Some thought it kept them safe by allowing them to have fun while hiding among the “real” goblins and spooks. Others dressed up as ghosts and ghouls to mock the supposed power of evil in our lives. It was seen, in a poetic sense, as a chance to stare death in the face and say, “You cannot harm me for I belong to God!

And the truth is that death cannot harm us, is unable to possess us, will never, says Paul, be able to separate us from the love of God in Christ Jesus (Romans 8:38-39). But…for the time being, it can cause our hearts to ache, our tears to flow, and our spirits to be filled…with the emptiness of grief.

This is why today’s lessons are so appropriate, especially our Gospel. It’s one of the most moving stories in the Bible of tears and fears…and cheers.  One day Jesus hears that his good friend Lazarus is sick unto death. He waits a while…then starts the journey to visit his friend. Yet before he arrives, a messenger comes with the sad news that Lazarus has died.
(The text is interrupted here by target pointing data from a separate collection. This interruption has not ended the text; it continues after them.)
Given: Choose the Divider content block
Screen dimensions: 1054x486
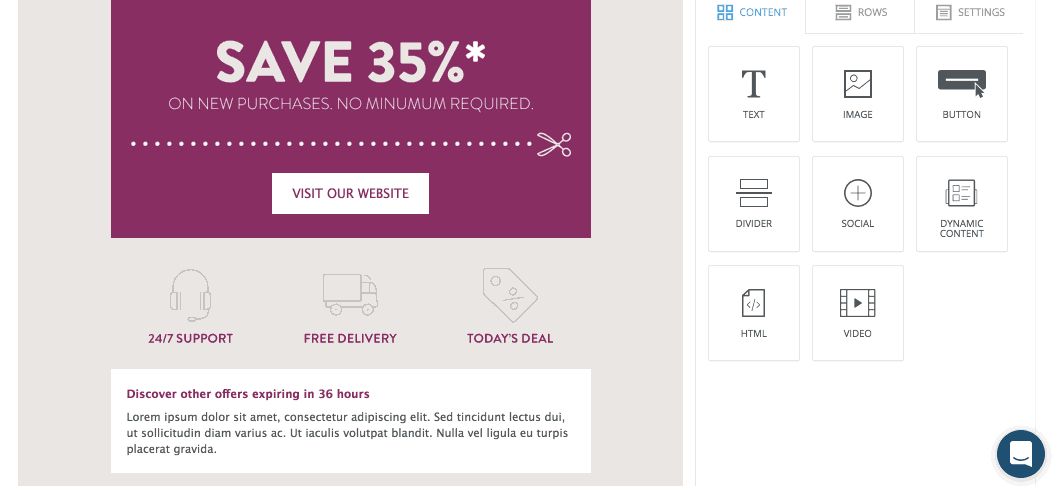Looking at the screenshot, I should tap(754, 204).
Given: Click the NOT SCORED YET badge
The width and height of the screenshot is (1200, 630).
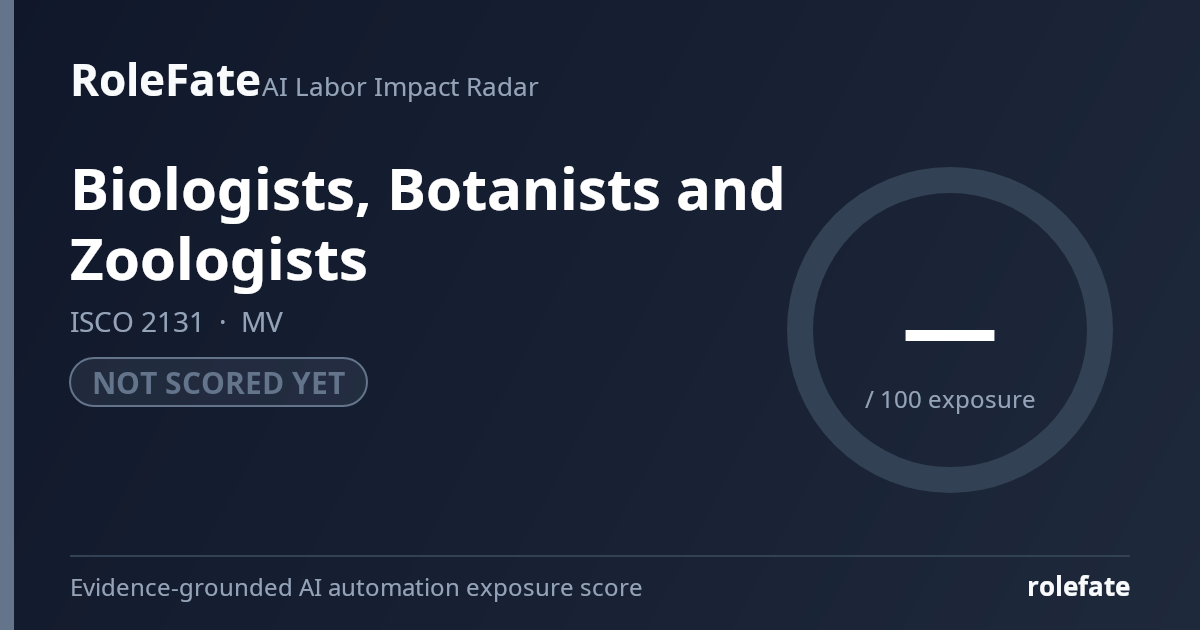Looking at the screenshot, I should [x=218, y=382].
The man’s sisters, Martha and Mary, both greet Jesus with their fears and tears, their sadness and grief. One at a time they say the very same words: “Lord, if you had been here, my brother would not have died!”

Next, Jesus meets the whole Jewish community that has gathered to grieve. While many weep, a few echo the sisters’ same sentiment: “Could not he who opened the eyes of the blind man have kept this man from dying?”

In response to all their tears and fears, says the scripture, Jesus, who also
was greatly disturbed in spirit and deeply moved
began to weep (John 11:33, 35).

CHEERS:
The good news here is that, in a very short time, Jesus destroys the shroud of death that is cast over Lazarus and wipes away the tears from all their faces (Isaiah 25:7-8)…Jesus speaks. This Word-made-flesh utters a dramatic Word of Life, and in that moment, Jesus demonstrates God’s power over all things, especially the grave, by raising his friend Lazarus from the dead.

That is good news—certainly for Lazarus—and it’s good news for Mary and Martha, and it’s good news for every-one, every-where, ever-since. We, who must wrestle with the fears and tears caused by our constant companion called death, cling to this comforting call to life. I can only imagine the tears and cheers that must have followed in that family reunion.

But as dramatic as was that death-defying demonstration, I’m thinking that the really good news in this story happens before Lazarus is called forth from the tomb.  Does anyone want to guess at what strikes me as the REALLY good news in this story?  (hint: it’s found in one of the shortest verses in the Bible…John 11:35 says: Jesus began to weep.)  Now, WHY do you think I would rank Jesus’ TEARS as even BETTER good news than the family’s CHEERS when the Lord raised Lazarus to new life?

Don’t get me wrong: God’s gift of resurrection from the dead is absolutely essential. Without it, life would only be a matter of tears and fears.  At birth we would be set on a path to, as Intern Pastor Mark said last week, “pay taxes…and then die.”

So it is that between those points of birth and death, the question with which we wrestle the most is this: Does God care for mefor my loved ones, my life, my heartache, my pain?

And here, in these scant words from Scripture, we have, I’m convinced, all the encouragement we need to have faith that the God of all creation…
cares for us passionately,
loves us deeply,
– and is dying for us to trust that in Christ, we have life, and have it abundantly (John 10:10).

On this All Saints Day—and every other day for that matter—we are encouraged, entreated, exhorted to offer to God our fears, our tears, and our cheers as the One who gives us life.  Amen.